NCBC members S K Kharventhan and A K Saini told The Sunday Express that providing an extra 25 per cent reservation to the poor among forward castes is welcome as long as the present 49.5 per cent quota for SC, ST and OBCs remains intact.
P L Punia, chairperson, National Commission for Scheduled Castes, too, said that he is open to the idea of extending the reservation. “Provided the reservation for SC and ST remains protected, there is no objection to any welfare measure the government wants to introduce for the entire society,” he said.
However, Punia said the current reservation is for socially and educationally backward, and for STs and SCs who were subject to the practice of untouchability.
“Economic consideration alone as a criterion for reservation is against the basic spirit of the Constitution and is not constitutionally valid,” he said.
Two months ago, NCBC chairperson Justice (retired) V Eswaraiah had suggested, at a meeting with Prime Minister Narendra Modi, that the government should consider giving the benefit of reservation to the “economically and occupationally backward”.
On Wednesday, in an interview to The Indian Express, Dalit leader Athawale had spoken in favour of reservation for forward castes based on the “creamy layer” criterion, as applicable to OBCs. Accordingly, all those with an annual family income of up to Rs 6 lakh should get the benefit of 25 per cent reservation, he had said.
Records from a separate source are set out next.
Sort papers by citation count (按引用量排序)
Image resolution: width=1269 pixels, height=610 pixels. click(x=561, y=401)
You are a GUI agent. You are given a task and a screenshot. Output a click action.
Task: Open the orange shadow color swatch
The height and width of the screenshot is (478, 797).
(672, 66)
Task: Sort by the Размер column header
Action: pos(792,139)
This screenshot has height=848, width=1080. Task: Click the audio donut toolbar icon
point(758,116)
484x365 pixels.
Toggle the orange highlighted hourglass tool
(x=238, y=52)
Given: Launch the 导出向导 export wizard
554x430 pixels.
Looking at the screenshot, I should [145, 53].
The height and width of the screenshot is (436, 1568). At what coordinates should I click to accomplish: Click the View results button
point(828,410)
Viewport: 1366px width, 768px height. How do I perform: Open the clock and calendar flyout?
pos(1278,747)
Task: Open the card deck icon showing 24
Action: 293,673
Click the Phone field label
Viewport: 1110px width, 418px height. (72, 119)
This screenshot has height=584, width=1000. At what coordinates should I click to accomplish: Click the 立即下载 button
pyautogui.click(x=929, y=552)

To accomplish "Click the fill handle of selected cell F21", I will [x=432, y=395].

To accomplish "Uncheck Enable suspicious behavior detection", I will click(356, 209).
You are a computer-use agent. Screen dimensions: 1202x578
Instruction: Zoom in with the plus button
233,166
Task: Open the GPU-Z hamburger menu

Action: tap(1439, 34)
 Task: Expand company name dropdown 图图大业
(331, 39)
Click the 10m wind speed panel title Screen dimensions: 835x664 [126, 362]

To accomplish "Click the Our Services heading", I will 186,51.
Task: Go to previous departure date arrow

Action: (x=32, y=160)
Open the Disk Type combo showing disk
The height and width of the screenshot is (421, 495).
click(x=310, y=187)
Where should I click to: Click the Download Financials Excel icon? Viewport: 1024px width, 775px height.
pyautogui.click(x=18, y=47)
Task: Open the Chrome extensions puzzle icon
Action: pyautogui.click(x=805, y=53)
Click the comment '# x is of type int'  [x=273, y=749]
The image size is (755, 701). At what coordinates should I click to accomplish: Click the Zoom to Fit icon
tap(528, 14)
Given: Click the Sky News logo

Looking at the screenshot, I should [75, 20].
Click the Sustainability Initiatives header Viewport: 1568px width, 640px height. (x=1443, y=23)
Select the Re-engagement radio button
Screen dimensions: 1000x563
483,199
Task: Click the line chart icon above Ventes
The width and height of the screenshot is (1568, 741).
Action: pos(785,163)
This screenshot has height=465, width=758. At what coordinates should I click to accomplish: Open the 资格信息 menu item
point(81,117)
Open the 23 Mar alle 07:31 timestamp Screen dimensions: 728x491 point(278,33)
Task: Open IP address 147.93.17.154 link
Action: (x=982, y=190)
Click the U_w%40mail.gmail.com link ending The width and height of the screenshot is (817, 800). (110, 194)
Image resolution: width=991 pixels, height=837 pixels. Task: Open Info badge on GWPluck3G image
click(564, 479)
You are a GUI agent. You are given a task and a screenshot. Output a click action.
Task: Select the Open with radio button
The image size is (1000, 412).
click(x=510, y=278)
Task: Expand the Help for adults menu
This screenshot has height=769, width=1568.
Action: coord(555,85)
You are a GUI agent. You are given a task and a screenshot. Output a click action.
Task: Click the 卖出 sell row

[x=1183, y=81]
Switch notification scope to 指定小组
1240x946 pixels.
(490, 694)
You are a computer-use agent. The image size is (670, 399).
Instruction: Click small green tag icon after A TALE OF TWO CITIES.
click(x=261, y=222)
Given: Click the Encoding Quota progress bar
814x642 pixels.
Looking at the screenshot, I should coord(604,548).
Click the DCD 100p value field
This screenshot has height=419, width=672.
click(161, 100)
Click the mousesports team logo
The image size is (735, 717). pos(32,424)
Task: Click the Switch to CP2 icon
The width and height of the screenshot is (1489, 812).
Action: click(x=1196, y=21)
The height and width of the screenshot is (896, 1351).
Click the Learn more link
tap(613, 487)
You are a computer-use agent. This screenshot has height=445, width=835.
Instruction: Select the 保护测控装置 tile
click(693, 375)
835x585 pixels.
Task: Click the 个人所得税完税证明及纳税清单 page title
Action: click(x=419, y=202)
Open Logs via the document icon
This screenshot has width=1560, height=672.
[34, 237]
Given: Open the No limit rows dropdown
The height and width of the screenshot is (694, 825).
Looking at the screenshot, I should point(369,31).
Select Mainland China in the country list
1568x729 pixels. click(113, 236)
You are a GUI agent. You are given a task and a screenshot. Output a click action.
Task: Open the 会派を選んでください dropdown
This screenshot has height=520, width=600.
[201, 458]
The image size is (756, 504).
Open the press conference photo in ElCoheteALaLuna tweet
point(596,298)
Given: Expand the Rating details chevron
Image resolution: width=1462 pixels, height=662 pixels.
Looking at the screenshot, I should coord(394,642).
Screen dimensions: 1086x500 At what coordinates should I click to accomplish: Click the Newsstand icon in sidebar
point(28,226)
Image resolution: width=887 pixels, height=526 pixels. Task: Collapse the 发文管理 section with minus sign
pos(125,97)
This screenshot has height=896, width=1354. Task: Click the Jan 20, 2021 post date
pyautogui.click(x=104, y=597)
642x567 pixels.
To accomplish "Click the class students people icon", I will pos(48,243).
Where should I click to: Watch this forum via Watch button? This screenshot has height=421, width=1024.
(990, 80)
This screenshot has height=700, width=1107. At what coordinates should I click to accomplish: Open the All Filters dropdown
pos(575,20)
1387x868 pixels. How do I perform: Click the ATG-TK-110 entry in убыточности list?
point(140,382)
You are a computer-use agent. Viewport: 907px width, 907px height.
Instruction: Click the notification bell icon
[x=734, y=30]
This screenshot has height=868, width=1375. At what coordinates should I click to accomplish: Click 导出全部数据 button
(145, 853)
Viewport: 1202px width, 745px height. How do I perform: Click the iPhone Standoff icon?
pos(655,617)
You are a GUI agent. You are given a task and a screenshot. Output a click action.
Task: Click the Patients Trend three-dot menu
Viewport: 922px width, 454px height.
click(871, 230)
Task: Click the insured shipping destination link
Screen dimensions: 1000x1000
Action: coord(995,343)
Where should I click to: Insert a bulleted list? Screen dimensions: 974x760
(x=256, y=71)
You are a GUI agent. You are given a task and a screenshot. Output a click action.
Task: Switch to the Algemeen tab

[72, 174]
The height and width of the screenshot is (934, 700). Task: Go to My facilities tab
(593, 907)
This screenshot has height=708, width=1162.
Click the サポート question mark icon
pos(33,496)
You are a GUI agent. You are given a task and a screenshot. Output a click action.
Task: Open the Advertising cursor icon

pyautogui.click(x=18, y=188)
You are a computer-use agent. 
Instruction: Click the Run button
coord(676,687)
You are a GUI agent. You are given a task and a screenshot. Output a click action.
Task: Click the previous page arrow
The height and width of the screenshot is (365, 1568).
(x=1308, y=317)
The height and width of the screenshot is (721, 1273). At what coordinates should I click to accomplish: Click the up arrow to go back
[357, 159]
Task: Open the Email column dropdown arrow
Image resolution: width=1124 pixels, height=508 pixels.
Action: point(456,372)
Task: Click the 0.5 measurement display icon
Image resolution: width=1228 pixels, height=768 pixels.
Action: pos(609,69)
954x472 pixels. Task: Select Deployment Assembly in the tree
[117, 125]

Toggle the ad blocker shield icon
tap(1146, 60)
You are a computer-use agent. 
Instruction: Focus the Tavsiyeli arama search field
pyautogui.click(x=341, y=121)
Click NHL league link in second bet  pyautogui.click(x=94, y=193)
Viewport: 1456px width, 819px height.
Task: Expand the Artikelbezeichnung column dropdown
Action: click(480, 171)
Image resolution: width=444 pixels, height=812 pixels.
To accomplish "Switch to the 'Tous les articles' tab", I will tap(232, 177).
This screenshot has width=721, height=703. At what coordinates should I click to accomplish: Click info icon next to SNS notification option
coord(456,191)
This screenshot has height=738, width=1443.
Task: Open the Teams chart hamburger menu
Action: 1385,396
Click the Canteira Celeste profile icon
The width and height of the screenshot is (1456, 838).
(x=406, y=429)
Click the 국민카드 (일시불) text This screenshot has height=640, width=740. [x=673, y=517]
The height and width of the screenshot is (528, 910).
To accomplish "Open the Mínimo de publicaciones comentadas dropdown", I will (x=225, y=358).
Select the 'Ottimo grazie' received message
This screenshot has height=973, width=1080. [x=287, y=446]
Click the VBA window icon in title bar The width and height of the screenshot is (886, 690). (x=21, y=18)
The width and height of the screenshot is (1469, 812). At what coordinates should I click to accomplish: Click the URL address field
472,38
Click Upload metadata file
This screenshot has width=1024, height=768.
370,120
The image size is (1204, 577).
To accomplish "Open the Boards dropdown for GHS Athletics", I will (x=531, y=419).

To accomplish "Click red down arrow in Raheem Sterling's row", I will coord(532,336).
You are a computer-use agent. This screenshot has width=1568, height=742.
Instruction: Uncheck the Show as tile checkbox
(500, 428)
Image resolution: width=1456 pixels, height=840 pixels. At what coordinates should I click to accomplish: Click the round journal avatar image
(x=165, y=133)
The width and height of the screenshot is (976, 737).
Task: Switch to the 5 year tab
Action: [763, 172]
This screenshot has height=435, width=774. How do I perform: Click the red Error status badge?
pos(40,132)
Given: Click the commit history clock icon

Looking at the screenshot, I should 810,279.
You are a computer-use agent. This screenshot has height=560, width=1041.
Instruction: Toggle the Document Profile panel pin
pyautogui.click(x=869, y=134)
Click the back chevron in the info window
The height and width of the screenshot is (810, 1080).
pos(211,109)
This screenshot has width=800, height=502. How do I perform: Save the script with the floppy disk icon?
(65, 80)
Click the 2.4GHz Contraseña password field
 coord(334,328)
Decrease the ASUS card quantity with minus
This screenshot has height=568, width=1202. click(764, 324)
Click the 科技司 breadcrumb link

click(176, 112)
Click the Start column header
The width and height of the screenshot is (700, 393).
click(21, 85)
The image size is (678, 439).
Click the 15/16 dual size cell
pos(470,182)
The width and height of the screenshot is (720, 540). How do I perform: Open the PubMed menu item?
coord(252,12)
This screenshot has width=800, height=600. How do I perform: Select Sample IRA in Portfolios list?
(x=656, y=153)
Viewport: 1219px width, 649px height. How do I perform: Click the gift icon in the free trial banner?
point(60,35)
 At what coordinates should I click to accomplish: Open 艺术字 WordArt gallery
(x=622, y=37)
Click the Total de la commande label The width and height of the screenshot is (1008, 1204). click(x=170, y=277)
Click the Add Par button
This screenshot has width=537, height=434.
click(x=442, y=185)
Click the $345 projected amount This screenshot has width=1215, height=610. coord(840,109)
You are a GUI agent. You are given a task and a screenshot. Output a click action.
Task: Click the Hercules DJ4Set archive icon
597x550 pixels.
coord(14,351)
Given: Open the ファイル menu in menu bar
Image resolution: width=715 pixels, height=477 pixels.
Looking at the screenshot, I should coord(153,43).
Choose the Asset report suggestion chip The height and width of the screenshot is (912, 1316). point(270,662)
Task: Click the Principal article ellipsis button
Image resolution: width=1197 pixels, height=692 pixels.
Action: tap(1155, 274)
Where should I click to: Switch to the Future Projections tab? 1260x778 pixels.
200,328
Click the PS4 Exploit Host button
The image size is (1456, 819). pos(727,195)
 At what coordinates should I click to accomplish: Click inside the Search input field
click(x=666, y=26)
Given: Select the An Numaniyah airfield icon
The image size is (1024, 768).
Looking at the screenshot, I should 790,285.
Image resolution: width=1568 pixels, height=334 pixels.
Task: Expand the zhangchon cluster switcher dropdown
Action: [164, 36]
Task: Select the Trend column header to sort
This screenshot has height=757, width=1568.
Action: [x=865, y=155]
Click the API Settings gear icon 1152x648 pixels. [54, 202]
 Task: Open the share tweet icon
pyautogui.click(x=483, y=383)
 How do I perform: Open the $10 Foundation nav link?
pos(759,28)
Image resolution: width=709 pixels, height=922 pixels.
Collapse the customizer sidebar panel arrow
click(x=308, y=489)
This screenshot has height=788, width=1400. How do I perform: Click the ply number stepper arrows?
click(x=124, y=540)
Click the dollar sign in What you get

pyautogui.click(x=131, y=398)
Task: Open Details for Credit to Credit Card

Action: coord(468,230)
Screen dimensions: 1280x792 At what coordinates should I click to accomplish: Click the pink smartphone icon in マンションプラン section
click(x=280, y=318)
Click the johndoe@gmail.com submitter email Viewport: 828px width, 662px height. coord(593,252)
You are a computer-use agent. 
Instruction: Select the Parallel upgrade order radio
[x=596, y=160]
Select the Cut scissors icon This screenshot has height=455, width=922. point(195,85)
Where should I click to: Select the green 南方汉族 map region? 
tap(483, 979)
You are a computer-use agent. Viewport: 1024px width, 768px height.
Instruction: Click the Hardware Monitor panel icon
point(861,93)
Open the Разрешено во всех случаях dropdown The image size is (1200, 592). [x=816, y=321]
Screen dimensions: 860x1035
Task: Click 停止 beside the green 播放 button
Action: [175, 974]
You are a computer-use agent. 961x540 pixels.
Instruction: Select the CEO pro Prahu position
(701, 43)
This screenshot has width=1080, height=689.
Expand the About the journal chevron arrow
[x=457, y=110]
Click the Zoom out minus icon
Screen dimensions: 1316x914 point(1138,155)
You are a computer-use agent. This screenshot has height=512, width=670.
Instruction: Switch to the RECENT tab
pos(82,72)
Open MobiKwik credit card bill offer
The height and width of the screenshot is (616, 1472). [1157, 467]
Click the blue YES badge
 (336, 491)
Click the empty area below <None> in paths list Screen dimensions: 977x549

“We welcome Athawale’s suggestion for including the economically weaker sections as long as it is not from the existing quota. Moreover, in keeping with the Supreme Court judgment in the Indira Sawhney case, the Constitution has to be amended for this purpose,” said Kharventhan.
NCBC member Saini said that historically, caste-based discrimination has been linked to occupations considered menial. “A combination of occupation and income criteria is required if reservation is to be extended to include those from general category. For instance, when it comes to agricultural labourers, income criteria would exclude farmers who are large landholders,” said Saini.